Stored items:
^^^^^^^^^^^^^^^^

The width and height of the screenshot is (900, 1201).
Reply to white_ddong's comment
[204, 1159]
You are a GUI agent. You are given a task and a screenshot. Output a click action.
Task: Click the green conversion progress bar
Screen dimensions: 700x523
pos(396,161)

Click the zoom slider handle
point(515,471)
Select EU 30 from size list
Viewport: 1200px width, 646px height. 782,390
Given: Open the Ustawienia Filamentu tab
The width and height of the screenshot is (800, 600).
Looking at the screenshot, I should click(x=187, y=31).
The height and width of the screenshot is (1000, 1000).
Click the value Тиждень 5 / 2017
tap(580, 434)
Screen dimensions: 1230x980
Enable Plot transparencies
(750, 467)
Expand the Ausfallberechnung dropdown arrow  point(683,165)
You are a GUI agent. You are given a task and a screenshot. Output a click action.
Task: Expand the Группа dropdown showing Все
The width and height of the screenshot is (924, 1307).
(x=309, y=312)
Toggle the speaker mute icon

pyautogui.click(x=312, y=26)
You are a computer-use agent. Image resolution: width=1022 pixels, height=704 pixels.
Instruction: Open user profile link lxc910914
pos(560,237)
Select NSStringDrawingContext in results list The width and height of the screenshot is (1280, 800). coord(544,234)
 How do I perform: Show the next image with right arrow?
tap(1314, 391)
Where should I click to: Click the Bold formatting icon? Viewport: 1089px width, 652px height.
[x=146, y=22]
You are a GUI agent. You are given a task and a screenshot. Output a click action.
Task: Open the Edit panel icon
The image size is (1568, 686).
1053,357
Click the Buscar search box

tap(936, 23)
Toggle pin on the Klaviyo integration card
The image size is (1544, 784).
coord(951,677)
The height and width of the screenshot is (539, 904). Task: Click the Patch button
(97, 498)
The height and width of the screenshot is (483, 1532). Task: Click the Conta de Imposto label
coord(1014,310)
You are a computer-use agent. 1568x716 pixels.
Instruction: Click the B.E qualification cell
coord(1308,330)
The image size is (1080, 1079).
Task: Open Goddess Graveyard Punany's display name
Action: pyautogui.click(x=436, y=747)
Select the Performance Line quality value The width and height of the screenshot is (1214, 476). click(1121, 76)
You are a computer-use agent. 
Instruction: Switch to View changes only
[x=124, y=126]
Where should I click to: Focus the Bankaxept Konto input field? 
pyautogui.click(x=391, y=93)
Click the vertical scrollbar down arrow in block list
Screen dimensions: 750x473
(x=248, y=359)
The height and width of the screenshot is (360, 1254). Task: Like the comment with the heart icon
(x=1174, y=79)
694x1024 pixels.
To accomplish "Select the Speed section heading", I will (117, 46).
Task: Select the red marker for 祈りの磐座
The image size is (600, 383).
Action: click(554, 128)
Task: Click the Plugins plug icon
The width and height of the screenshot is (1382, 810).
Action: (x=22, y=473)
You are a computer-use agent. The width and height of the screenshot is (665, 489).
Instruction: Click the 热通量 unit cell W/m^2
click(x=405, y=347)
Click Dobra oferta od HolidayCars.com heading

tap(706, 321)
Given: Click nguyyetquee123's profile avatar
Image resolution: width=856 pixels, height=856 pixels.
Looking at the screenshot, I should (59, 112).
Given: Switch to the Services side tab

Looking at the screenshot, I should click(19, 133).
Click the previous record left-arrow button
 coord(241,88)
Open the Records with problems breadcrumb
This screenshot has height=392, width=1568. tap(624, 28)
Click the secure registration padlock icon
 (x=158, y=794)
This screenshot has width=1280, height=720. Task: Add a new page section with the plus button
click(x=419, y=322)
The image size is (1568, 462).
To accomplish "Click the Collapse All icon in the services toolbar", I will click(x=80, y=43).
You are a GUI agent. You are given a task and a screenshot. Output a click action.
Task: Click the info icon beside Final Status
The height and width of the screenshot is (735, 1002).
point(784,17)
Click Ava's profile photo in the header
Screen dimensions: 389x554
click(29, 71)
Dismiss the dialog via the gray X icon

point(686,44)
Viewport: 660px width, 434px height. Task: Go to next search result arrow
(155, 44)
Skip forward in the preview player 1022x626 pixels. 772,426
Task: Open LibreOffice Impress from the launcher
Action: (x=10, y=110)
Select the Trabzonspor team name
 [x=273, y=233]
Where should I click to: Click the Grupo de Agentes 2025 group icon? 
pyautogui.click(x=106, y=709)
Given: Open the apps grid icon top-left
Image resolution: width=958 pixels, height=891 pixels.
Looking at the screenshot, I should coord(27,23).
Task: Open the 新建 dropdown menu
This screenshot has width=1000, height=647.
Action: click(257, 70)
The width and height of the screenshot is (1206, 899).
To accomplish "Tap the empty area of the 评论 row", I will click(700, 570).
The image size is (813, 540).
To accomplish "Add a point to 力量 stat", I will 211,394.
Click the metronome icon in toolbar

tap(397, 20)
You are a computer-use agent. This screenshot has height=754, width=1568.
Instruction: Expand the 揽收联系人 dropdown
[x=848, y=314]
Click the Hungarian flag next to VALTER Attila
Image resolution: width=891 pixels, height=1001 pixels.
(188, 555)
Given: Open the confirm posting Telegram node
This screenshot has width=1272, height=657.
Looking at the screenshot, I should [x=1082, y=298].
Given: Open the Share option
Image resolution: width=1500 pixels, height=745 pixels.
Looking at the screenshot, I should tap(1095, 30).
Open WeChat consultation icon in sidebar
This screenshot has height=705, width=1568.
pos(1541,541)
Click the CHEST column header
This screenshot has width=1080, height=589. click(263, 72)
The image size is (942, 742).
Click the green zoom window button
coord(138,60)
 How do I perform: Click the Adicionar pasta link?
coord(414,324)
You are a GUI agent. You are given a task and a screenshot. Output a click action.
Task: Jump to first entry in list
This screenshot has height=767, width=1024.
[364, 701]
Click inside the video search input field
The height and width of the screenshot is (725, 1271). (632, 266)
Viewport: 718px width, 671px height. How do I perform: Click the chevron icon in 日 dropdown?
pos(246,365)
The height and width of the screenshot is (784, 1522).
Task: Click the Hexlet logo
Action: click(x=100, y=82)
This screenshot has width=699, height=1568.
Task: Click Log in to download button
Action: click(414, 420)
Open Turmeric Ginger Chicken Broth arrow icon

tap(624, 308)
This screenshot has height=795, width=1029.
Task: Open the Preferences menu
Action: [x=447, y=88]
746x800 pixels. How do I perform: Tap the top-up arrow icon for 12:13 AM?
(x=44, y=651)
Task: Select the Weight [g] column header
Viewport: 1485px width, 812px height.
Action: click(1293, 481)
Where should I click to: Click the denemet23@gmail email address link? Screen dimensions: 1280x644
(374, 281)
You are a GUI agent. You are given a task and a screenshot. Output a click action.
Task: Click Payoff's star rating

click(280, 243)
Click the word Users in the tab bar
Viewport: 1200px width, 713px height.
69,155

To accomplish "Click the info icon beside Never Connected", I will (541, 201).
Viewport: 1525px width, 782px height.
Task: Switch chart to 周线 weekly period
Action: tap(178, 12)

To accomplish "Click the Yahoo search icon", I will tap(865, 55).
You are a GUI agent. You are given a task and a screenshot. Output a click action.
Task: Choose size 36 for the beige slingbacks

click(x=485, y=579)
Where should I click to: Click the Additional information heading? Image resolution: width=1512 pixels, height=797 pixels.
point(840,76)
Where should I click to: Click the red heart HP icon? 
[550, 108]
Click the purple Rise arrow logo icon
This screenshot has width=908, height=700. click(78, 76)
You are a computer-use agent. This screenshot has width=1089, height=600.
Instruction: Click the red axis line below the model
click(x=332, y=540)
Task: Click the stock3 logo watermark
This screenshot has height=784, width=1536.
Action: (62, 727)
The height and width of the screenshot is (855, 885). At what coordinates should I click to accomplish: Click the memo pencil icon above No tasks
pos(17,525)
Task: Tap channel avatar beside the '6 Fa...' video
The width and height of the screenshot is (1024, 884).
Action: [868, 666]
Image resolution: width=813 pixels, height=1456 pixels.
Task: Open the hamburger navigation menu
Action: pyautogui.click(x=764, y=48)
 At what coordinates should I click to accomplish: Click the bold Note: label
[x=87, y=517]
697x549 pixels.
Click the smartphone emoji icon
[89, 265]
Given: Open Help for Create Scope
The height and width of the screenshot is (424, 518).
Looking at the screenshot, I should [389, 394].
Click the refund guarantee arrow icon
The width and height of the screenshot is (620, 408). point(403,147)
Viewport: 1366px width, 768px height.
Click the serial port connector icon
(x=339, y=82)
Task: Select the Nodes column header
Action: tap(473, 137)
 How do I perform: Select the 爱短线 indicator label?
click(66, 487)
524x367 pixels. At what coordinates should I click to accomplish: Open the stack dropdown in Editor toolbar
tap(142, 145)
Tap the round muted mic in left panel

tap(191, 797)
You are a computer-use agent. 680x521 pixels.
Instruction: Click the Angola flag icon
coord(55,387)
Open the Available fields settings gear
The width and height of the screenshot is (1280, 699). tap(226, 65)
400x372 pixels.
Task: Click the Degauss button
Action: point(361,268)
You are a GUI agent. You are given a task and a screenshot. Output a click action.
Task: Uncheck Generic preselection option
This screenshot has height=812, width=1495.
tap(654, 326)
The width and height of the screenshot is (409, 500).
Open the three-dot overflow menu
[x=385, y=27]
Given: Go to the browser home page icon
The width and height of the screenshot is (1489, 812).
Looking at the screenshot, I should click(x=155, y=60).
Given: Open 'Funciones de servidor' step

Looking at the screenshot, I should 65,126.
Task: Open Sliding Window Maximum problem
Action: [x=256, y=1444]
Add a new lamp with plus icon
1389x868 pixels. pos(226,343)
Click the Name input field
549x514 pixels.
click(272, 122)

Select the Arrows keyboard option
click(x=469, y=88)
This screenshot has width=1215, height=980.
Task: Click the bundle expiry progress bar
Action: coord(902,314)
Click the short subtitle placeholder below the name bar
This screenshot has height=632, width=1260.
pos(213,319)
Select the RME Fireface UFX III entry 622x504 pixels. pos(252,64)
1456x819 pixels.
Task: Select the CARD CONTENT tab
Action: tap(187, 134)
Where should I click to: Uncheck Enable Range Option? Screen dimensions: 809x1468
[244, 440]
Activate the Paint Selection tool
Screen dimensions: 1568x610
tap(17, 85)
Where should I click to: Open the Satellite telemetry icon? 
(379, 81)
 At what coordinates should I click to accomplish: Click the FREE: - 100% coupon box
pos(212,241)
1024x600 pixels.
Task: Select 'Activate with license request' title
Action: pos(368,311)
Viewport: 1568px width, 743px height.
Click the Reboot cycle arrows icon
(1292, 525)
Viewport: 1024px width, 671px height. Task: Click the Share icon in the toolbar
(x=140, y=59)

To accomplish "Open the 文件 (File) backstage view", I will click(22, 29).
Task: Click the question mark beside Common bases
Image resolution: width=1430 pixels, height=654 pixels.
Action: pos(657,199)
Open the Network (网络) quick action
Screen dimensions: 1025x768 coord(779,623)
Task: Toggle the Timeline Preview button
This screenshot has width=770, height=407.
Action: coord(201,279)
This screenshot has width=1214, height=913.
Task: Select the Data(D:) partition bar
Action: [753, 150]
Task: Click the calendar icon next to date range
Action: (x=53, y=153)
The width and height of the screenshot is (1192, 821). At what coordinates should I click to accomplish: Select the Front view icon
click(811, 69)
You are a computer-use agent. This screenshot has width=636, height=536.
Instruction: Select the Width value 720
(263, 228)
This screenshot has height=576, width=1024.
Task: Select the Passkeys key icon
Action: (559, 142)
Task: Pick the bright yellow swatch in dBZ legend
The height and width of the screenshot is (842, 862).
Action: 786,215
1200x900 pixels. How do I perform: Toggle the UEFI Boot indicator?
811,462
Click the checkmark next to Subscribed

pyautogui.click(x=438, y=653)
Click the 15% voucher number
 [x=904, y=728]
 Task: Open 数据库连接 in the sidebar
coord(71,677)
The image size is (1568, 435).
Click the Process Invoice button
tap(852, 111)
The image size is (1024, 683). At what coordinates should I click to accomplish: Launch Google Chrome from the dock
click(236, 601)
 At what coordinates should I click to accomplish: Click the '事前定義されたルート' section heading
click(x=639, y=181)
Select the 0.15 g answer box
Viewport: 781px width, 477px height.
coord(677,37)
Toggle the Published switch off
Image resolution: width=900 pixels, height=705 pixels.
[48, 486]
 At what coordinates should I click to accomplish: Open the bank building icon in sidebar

^^^^^^^^^^^^^^^^

What this task involves: Among the records above, extract exactly the lines from the line with "Given: Open 'Funciones de servidor' step" to the line with "Task: Toggle the Timeline Preview button", both lines included, and leave out the rest.

Output of the exercise:
Given: Open 'Funciones de servidor' step

Looking at the screenshot, I should 65,126.
Task: Open Sliding Window Maximum problem
Action: [x=256, y=1444]
Add a new lamp with plus icon
1389x868 pixels. pos(226,343)
Click the Name input field
549x514 pixels.
click(272, 122)

Select the Arrows keyboard option
click(x=469, y=88)
This screenshot has width=1215, height=980.
Task: Click the bundle expiry progress bar
Action: coord(902,314)
Click the short subtitle placeholder below the name bar
This screenshot has height=632, width=1260.
pos(213,319)
Select the RME Fireface UFX III entry 622x504 pixels. pos(252,64)
1456x819 pixels.
Task: Select the CARD CONTENT tab
Action: tap(187, 134)
Where should I click to: Uncheck Enable Range Option? Screen dimensions: 809x1468
[244, 440]
Activate the Paint Selection tool
Screen dimensions: 1568x610
tap(17, 85)
Where should I click to: Open the Satellite telemetry icon? 
(379, 81)
 At what coordinates should I click to accomplish: Click the FREE: - 100% coupon box
pos(212,241)
1024x600 pixels.
Task: Select 'Activate with license request' title
Action: pos(368,311)
Viewport: 1568px width, 743px height.
Click the Reboot cycle arrows icon
(1292, 525)
Viewport: 1024px width, 671px height. Task: Click the Share icon in the toolbar
(x=140, y=59)

To accomplish "Open the 文件 (File) backstage view", I will click(22, 29).
Task: Click the question mark beside Common bases
Image resolution: width=1430 pixels, height=654 pixels.
Action: pos(657,199)
Open the Network (网络) quick action
Screen dimensions: 1025x768 coord(779,623)
Task: Toggle the Timeline Preview button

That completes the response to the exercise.